Examples of structural changes:

• Lactic acid: a $\beta$-hydroxycarboxylic acid, derived from reduction of the keto group in pyruvate:
• Pyruvate: $\text{CH}_3\text{–CO–COO}^-$
• Lactate: $\text{CH}_3\text{–CH(OH)–COO}^-$
• Ethanol: a primary alcohol, derived from reduction of acetaldehyde, which itself is formed by decarboxylation of pyruvate.

These structural modifications correspond directly to redox changes: reduction of carbonyl groups to alcohols, or rearrangements that allow proton and electron transfers while maintaining overall charge and redox balance.

Summary

Fermentation is a central form of dissimilation in biological systems under anaerobic conditions.
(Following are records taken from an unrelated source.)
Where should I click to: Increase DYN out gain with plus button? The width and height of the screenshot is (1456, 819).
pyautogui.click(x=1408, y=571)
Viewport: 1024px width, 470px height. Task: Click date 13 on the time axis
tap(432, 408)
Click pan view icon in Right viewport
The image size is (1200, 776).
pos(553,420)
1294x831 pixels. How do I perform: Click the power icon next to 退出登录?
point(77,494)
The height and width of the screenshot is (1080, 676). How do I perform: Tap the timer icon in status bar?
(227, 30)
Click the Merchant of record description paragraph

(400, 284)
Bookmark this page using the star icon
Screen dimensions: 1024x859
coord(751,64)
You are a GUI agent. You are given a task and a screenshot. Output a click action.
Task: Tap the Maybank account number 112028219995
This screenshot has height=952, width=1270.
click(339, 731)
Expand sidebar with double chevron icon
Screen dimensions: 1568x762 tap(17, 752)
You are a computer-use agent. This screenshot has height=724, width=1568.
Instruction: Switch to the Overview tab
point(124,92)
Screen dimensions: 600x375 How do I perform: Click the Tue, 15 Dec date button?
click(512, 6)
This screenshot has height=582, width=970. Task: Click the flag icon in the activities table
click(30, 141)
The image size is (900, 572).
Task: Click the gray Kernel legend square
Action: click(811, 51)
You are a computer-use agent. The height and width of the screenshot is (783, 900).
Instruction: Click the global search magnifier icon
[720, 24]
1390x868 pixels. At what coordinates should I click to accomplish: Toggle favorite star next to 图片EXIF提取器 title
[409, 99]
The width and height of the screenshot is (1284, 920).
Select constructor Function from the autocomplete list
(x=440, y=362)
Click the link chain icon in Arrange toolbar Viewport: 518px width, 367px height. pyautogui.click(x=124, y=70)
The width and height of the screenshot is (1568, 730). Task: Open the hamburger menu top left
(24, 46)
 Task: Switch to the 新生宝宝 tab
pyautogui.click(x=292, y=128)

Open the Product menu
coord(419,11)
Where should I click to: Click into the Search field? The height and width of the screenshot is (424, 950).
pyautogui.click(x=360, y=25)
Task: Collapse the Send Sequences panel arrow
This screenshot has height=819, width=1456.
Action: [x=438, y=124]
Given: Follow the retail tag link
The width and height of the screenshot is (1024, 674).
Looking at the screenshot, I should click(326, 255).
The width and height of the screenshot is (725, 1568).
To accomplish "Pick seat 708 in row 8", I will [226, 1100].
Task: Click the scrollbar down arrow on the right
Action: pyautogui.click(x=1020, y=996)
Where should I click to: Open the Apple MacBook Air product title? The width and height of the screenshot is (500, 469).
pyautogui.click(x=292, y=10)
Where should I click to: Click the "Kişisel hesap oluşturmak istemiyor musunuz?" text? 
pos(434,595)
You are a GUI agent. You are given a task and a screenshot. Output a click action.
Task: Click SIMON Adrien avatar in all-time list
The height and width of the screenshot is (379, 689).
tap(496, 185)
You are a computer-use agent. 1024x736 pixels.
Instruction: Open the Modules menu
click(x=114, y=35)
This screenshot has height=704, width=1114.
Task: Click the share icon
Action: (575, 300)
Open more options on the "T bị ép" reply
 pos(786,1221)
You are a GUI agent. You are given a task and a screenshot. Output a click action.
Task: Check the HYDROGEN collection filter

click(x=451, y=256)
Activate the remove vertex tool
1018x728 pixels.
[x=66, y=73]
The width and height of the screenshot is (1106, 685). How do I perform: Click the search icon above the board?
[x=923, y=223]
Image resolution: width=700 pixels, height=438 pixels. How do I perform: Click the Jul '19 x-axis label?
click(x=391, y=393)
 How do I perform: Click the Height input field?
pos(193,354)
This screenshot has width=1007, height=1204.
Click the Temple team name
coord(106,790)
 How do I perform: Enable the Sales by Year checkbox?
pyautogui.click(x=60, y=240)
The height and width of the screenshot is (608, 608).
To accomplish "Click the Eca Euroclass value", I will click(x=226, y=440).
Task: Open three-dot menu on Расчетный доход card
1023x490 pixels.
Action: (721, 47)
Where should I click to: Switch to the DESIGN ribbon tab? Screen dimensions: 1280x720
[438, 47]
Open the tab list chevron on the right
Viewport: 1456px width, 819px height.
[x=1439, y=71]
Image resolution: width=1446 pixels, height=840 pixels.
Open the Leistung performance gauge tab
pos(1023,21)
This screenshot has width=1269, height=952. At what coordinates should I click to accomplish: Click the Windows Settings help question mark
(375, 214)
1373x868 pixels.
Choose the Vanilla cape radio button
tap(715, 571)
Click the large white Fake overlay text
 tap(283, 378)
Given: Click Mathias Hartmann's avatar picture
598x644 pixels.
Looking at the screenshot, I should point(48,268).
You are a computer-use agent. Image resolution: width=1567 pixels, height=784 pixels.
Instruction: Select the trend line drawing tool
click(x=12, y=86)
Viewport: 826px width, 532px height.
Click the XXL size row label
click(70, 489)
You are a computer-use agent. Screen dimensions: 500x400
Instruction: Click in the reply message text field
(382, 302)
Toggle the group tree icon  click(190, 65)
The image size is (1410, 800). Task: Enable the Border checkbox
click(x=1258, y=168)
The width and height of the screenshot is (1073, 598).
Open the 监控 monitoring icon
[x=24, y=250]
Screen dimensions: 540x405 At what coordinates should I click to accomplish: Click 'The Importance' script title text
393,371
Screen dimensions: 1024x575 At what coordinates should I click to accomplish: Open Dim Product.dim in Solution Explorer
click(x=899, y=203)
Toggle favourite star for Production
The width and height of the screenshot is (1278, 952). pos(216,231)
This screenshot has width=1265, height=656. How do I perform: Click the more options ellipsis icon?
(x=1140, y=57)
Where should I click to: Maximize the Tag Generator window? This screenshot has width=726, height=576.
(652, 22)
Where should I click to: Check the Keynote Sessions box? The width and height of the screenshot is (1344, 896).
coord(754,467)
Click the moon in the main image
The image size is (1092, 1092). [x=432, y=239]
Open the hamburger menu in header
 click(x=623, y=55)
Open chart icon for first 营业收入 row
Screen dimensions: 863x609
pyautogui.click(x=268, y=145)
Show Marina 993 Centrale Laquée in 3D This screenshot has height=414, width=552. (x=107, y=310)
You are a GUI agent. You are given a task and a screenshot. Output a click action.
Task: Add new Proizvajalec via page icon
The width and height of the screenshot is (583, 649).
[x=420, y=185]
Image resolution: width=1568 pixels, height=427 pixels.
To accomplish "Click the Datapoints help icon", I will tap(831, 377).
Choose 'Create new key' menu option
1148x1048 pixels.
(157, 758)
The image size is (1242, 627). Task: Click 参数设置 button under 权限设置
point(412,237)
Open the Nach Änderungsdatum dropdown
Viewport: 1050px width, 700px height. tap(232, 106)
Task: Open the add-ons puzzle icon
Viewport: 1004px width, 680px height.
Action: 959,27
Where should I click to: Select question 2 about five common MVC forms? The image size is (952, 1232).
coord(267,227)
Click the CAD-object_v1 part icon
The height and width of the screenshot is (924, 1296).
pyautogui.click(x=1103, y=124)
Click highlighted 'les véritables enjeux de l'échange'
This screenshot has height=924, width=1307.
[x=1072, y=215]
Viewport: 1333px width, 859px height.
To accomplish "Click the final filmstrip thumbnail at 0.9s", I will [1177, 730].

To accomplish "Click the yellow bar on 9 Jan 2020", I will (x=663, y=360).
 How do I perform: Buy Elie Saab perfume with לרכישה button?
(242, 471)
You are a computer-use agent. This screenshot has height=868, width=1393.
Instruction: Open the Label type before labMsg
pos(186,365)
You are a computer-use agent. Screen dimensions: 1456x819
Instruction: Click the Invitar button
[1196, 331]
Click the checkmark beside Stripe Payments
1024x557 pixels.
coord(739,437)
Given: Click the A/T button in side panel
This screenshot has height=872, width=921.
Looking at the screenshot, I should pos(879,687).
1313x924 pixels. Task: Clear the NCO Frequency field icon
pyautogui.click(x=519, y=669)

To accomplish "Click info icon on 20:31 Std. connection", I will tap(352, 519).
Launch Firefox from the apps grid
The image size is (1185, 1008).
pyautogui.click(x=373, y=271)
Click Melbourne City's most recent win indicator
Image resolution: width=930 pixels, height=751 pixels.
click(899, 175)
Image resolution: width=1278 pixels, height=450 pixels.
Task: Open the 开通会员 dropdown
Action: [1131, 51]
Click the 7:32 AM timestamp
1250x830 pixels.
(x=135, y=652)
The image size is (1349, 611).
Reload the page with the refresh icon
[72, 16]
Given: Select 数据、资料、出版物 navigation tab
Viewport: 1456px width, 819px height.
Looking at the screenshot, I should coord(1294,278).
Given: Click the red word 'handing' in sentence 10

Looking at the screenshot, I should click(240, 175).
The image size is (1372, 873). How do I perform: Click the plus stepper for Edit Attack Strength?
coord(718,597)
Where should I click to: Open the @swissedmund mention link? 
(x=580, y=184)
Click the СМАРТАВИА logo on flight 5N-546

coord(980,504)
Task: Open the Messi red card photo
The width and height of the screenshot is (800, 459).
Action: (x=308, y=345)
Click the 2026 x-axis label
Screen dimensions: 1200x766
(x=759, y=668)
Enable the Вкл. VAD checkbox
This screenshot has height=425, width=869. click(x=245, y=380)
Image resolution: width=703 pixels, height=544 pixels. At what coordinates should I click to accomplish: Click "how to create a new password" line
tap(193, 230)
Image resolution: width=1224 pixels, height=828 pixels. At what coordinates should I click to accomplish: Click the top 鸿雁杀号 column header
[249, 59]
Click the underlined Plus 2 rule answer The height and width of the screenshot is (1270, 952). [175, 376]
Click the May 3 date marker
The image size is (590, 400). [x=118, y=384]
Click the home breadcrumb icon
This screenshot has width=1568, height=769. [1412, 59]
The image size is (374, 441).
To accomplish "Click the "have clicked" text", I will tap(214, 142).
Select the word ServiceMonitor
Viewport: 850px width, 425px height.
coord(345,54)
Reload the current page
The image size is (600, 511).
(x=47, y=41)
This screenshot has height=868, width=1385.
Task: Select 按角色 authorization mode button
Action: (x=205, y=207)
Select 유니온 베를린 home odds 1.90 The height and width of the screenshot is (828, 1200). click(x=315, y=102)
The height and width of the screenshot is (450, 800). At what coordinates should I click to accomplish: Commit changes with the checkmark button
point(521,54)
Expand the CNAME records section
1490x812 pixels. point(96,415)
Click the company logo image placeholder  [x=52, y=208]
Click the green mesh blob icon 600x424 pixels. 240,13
Its key features are:

• Internal redox balance using organic molecules as both electron donors and acceptors.
• Substrate-level phosphorylation as the only direct source of ATP.
• Formation of characteristic end products (e.g., lactate, ethanol, organic acids and alcohols) that still contain significant chemical energy.
• Wide occurrence in microorganisms, animal tissues, and natural and engineered ecosystems.
• Crucial practical importance in food technology, biotechnology, and energy production.

Understanding fermentation at the chemical level involves tracking:

• The oxidation state of carbon atoms in substrates and products.
• The flow of electrons through coenzymes such as NAD⁺/NADH.
• The coupling between exergonic redox reactions and ATP formation via substrate-level phosphorylation.